The Indonesian foreign ministry revealed Tuesday that it no longer requires a visa from Palestinian passport holders.
According to the Ankara-based Anadolu Agency, the Palestinian foreign ministry received an official letter from the Indonesian embassy in Amman, detailing the change.
“Based on the directions of the President of the Indonesian Republic Joko Widodo, the Palestinian passport holders are not obliged to have an entry visa,” the statement said.
Instead, Palestinians will not be granted a visa-on-arrival.
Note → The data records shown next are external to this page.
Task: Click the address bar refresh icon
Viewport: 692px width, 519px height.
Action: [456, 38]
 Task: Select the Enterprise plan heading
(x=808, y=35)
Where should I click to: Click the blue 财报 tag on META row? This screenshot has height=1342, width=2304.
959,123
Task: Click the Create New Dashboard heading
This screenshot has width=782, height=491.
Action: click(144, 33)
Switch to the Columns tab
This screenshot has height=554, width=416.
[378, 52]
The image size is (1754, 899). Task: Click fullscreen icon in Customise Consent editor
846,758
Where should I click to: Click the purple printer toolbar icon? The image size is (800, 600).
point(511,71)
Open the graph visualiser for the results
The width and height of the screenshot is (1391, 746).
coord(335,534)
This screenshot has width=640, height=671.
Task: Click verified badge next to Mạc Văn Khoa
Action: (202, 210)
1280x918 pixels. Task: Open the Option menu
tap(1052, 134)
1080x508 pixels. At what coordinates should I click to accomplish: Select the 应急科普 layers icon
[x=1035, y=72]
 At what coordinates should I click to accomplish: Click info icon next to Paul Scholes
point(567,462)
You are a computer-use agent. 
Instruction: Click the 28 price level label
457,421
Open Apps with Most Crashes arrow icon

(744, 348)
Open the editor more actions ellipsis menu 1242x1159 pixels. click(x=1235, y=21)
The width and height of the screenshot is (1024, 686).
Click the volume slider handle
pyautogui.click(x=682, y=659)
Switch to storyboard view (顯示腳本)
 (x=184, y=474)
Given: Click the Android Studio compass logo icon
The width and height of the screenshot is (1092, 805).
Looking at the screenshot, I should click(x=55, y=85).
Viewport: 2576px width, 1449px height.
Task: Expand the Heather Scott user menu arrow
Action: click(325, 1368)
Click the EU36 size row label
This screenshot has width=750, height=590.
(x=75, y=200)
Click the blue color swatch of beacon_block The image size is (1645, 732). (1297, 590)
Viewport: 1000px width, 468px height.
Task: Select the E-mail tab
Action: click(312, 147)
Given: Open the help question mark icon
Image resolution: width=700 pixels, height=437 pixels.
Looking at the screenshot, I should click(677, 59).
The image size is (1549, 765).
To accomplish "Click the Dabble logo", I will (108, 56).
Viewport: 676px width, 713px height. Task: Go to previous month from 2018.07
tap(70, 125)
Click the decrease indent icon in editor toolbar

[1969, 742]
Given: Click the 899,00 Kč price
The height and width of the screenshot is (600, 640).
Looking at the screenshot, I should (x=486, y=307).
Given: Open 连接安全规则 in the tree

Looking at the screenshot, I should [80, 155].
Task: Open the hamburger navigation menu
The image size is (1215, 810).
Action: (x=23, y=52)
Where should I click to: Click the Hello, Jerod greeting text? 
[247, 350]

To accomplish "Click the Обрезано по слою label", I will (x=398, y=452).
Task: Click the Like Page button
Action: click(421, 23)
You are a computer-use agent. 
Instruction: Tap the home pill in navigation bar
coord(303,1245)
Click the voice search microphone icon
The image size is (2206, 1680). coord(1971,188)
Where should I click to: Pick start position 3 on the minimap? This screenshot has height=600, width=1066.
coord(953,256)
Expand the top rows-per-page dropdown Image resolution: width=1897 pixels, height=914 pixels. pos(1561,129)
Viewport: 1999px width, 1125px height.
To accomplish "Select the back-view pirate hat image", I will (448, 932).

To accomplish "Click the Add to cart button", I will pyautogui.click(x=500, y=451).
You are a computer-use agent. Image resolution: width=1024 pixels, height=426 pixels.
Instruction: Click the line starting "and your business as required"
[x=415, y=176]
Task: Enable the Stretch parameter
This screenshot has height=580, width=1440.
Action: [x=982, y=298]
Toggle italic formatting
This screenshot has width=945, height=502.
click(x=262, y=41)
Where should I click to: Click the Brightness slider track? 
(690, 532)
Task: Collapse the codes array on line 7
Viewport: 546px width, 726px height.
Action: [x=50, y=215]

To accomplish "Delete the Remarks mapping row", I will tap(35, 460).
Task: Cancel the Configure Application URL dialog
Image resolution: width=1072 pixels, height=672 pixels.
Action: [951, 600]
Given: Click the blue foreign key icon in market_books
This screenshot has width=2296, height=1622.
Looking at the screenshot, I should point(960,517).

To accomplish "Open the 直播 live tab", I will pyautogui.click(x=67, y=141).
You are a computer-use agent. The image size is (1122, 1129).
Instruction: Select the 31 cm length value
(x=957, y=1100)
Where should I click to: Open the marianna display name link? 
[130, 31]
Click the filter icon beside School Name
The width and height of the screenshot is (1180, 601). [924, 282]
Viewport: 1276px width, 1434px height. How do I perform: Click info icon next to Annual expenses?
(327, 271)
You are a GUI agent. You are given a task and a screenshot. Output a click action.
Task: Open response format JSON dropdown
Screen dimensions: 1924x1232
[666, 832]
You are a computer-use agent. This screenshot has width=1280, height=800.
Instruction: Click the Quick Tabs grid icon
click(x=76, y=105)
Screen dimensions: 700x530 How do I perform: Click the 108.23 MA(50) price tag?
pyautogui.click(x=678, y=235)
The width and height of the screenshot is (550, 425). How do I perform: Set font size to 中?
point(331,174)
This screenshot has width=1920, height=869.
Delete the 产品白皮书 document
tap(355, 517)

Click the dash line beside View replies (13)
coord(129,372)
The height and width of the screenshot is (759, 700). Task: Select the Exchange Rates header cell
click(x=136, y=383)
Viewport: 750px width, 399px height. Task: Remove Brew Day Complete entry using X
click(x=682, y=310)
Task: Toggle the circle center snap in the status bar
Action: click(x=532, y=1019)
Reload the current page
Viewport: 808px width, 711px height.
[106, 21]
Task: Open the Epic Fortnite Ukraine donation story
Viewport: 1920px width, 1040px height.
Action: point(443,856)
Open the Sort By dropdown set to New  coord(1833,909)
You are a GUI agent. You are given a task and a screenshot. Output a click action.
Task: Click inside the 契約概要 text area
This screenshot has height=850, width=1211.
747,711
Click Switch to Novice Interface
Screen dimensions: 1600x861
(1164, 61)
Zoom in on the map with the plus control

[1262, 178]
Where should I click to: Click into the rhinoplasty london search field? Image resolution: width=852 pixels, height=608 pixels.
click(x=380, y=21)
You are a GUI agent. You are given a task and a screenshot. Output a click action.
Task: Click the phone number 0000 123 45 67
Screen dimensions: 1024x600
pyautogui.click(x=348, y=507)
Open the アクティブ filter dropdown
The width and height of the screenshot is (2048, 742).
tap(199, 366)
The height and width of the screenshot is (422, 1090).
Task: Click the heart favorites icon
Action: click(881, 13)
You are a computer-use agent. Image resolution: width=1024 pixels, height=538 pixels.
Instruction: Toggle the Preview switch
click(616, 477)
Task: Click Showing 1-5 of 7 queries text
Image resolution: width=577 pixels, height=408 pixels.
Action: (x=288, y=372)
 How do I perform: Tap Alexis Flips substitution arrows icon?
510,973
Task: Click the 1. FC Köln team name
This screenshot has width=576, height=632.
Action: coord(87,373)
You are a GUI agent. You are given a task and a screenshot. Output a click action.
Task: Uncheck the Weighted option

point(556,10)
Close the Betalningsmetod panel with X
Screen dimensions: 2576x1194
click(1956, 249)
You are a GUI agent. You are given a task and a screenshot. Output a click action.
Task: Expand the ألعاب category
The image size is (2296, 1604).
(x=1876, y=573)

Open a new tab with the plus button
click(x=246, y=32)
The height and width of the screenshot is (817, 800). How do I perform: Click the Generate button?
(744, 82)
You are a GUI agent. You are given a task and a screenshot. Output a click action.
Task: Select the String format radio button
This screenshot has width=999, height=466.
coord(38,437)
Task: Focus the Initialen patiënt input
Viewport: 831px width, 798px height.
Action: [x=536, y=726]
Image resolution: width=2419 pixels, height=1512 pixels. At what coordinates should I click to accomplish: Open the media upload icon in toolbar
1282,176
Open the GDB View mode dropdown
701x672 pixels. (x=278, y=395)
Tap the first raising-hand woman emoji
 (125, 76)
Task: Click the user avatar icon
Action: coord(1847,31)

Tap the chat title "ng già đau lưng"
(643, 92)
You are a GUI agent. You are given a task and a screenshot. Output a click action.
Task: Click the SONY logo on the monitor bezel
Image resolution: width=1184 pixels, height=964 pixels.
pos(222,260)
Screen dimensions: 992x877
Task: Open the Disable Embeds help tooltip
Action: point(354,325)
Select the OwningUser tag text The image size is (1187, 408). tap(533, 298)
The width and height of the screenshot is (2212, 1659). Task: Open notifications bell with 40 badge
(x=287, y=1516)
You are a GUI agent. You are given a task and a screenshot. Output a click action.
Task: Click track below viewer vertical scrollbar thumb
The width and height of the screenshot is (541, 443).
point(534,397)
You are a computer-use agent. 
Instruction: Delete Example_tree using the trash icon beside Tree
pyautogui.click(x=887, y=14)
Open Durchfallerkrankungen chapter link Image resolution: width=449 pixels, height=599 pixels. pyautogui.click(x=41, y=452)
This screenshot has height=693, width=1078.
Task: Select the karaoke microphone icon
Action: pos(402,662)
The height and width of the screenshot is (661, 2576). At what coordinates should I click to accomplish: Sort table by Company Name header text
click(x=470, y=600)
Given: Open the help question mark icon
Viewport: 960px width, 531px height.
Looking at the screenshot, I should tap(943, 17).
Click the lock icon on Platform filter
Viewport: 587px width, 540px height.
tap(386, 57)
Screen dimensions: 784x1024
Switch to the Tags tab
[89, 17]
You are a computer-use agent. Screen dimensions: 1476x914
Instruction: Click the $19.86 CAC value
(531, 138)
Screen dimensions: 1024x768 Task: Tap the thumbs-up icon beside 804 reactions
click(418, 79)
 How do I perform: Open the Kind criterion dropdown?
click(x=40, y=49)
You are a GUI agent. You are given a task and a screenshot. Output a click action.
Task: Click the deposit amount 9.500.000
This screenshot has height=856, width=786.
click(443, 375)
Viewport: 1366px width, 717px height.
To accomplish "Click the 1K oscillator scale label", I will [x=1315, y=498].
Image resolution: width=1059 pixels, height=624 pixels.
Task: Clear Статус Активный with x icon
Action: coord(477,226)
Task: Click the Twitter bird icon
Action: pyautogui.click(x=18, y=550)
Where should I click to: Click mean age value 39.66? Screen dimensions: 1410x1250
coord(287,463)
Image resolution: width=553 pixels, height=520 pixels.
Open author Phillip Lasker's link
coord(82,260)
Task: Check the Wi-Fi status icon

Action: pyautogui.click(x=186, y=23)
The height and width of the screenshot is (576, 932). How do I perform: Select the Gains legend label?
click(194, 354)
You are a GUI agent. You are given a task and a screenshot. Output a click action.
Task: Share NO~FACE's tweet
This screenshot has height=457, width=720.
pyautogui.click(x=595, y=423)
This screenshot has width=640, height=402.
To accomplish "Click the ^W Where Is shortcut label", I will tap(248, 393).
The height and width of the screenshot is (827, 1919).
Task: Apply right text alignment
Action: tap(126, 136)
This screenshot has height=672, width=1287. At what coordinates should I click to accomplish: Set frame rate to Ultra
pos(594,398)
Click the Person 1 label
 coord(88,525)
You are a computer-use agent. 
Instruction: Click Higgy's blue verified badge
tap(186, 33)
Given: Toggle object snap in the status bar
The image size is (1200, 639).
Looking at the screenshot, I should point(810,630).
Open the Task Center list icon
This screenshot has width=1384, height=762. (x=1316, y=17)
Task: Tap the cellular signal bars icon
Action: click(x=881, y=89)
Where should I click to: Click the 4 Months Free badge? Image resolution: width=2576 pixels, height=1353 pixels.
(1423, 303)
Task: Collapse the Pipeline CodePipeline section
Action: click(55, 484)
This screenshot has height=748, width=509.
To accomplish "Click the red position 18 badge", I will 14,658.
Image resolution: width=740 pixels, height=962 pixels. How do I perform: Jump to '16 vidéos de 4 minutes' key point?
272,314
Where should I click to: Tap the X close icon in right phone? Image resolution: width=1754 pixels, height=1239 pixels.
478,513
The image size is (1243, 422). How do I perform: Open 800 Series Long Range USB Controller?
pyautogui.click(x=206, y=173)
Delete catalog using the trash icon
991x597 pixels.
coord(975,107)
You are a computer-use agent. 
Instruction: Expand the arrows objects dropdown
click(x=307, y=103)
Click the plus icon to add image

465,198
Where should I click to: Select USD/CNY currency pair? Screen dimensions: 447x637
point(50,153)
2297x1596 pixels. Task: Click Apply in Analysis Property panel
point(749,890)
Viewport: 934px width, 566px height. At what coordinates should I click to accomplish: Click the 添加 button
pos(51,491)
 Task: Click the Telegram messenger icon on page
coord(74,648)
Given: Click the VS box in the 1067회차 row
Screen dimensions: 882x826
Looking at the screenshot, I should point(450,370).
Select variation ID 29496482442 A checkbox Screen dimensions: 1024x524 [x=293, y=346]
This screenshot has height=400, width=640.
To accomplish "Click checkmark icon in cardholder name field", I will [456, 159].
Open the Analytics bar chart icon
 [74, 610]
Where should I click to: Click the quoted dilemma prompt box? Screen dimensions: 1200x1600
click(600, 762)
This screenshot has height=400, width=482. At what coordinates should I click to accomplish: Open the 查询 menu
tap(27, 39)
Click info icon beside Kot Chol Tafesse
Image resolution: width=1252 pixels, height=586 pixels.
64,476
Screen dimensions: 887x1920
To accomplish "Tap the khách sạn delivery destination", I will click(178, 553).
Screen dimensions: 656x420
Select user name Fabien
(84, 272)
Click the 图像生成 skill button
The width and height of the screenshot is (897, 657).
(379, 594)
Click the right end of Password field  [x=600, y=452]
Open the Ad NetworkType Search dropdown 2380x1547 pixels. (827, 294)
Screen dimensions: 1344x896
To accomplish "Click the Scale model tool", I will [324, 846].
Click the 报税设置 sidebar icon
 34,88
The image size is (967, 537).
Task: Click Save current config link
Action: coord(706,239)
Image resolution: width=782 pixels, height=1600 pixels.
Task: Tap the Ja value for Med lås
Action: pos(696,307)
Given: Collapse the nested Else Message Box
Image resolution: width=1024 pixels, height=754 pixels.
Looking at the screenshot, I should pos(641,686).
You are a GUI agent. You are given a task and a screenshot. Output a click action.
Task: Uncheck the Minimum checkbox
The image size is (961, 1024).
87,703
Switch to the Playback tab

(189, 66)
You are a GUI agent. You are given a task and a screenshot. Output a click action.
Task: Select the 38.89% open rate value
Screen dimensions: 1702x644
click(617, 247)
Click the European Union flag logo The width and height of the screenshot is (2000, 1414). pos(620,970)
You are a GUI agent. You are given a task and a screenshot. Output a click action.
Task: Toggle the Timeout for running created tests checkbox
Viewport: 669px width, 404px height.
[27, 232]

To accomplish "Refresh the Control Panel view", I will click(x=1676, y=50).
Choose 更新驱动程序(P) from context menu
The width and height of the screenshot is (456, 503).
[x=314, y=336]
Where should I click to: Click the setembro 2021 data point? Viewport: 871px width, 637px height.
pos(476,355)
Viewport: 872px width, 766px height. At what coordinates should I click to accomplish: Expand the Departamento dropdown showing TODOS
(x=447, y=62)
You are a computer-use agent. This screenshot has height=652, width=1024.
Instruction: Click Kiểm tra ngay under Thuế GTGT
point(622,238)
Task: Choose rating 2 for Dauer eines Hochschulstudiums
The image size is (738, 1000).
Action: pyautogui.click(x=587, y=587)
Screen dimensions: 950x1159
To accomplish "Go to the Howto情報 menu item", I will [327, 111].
The decision took effect on March 10 and comes as a result of good relations between Indonesia and Palestinian authorities.
Less than two weeks ago, the honorary consulate Maha Abu-Shuhseh was opened in Palestine as a symbol of Indonesia's support to Palestinian statehood.
The inauguration was held by Indonesian foreign minister Retno Marsudi in an event in Amman, Jordan, after Israel denied her entrance to the Palestinian city of Rammalah due to the South East Asian nation's push to boycott Israeli goods.
"Indonesia's support to the fight of the Palestinian people will never cease and we move forward one step today with the inauguration of Indonesia's honorary consulate in Ramallah," she said at the inauguration.
Indonesia and Palestine trade relations recorded an increase to US$3.67 million in 2015, from US$1.02 million in 2014, the Jakarta Post report.
Indonesia has also thrown its support behind Palestine joining UNESCO and validated the Declaration on Palestine at the 60th anniversary of the Asian-African Conference.